New Political Economy | 2018
Paul Lewis; Fei Peng; Magnus Ryner
ABSTRACT The structure of ‘post-industrial’ economies is widely held to be problematic for welfare capitalism, because of inherent limits to productivity growth in services compared to manufacturing. The so-called post-industrial trilemma is suggested to allow only two of relative earnings equality, high levels of employment and fiscal balance, and has resulted in the widespread policy belief that greater earnings inequality and welfare state retrenchment are unavoidable. This article challenges the micro foundations of this understanding, that the production of economic value is technologically determined by the physical properties inherent in goods and services.
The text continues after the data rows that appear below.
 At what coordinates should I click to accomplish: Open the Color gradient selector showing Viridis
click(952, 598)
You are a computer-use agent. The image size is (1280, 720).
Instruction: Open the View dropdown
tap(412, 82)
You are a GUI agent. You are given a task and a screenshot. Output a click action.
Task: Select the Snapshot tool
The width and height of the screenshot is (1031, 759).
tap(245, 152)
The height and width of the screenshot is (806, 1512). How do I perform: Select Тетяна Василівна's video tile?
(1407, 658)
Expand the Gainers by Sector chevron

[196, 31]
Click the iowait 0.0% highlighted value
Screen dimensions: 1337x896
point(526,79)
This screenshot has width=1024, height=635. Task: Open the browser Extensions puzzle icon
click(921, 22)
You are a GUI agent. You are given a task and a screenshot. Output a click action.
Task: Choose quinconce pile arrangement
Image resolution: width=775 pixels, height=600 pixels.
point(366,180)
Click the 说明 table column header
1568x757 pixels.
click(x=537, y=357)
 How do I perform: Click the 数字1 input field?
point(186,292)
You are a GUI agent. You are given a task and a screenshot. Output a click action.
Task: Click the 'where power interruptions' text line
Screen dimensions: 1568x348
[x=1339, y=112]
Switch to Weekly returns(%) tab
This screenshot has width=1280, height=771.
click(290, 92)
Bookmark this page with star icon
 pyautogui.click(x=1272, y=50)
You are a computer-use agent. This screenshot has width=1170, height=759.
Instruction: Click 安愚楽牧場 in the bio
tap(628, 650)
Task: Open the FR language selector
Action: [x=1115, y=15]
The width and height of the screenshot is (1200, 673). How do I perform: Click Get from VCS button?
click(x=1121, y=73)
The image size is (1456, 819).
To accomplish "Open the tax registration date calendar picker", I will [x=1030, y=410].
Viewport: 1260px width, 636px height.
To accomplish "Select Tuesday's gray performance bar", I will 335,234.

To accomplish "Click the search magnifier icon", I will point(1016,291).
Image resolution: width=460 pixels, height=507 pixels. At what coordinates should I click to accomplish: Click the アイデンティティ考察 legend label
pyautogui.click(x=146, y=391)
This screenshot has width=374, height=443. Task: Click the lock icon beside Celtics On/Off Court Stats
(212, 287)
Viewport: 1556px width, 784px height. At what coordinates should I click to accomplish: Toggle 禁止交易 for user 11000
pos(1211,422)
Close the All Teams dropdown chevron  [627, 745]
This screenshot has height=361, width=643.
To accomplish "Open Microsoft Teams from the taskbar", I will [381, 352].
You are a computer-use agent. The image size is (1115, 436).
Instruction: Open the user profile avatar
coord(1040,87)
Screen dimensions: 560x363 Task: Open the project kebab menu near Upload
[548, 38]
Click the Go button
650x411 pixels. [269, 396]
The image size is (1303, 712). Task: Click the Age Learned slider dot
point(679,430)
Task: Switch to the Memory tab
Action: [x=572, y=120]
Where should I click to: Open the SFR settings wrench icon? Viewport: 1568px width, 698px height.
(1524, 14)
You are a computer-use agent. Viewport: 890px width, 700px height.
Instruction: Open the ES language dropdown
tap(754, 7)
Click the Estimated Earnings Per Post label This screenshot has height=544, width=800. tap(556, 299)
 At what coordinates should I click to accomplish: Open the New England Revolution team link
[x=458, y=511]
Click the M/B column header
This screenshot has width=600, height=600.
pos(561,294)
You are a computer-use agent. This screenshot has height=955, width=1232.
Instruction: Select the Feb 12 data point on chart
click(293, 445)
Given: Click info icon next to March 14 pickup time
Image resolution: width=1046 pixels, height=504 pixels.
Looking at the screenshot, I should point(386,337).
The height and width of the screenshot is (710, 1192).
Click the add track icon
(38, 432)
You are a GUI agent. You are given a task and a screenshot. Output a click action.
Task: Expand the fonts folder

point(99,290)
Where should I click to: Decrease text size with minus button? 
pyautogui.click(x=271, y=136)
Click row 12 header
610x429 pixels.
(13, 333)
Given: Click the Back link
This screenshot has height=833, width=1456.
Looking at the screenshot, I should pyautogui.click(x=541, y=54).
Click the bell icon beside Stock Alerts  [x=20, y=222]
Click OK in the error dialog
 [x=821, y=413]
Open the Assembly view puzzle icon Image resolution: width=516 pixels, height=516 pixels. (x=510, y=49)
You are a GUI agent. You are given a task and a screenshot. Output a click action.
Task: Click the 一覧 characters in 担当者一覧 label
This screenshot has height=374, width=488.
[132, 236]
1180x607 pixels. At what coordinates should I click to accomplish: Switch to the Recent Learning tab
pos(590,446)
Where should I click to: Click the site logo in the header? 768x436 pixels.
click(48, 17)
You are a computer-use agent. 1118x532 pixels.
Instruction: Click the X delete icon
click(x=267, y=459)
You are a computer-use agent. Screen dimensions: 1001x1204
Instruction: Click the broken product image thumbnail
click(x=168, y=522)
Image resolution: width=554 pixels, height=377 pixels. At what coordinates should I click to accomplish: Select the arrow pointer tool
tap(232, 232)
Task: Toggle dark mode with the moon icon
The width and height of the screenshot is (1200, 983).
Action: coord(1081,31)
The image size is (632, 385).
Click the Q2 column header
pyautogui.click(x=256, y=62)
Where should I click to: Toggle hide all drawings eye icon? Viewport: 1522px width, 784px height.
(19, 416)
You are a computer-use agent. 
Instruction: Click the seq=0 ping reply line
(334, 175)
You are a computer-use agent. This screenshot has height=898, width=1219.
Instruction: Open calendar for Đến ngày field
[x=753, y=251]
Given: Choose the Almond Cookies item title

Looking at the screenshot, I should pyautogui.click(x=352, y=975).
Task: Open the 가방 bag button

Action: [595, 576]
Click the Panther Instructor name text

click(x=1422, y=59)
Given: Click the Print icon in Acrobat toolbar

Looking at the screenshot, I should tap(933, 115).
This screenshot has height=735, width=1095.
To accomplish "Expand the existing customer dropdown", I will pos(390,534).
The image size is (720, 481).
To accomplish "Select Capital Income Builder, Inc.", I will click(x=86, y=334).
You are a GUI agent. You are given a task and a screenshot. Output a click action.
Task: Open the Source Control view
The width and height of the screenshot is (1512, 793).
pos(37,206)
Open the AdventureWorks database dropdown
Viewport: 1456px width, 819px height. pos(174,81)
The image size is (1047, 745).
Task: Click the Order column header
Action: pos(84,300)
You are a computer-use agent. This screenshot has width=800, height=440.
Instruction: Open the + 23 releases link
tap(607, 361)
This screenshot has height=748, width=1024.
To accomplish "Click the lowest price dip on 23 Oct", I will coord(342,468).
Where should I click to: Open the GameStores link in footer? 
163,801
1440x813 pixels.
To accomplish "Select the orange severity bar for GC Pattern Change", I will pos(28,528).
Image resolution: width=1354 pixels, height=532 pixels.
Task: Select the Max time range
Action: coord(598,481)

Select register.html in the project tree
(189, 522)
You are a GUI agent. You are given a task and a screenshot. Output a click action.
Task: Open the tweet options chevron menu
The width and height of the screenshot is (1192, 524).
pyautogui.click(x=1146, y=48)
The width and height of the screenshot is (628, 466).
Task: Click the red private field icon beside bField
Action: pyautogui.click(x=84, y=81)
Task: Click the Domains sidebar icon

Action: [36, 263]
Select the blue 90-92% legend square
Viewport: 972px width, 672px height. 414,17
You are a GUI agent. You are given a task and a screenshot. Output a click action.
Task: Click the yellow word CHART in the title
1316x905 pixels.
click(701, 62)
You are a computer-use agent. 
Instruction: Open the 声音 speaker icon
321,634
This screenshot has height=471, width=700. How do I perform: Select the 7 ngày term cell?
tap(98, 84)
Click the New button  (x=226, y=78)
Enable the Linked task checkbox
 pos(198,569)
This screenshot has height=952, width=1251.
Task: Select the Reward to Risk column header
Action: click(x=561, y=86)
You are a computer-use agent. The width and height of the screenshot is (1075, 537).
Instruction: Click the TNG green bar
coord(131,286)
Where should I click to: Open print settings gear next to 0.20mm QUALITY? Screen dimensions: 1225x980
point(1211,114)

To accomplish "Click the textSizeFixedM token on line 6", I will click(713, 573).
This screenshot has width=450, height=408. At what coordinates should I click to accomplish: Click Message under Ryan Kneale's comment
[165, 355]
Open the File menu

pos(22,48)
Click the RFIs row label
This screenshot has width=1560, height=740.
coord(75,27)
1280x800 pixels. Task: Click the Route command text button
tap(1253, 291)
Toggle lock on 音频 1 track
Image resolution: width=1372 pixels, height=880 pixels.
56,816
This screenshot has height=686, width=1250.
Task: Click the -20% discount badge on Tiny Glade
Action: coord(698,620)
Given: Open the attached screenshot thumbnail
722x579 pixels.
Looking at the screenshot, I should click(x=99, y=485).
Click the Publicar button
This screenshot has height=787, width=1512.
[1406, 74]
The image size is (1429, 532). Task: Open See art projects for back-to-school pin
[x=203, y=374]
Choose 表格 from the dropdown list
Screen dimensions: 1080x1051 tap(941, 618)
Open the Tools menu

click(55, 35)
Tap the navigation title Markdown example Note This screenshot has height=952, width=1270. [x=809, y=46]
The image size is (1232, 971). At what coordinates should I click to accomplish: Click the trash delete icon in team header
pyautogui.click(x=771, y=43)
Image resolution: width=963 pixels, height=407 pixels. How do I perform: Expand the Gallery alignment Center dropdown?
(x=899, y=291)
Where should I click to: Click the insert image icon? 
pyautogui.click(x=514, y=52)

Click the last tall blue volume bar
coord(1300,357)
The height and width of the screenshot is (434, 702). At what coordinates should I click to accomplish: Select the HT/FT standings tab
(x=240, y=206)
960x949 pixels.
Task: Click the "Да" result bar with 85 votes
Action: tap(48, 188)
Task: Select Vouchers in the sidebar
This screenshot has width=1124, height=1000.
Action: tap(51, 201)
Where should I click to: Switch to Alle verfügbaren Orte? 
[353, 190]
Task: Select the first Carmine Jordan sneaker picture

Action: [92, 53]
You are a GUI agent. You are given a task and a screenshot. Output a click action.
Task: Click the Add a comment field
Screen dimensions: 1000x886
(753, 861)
In contrast, we argue theoretically, and demonstrate empirically, that production, allocation and distribution are contingent processes better conceived in terms of ‘power over rents’ with associated externalities between sectors. Our analysis suggests that the post-industrial trilemma thesis may have unduly distracted research from the potential for redistributive politics to achieve sustainable levels of productivity growth, fiscal balance and higher levels of earnings equality.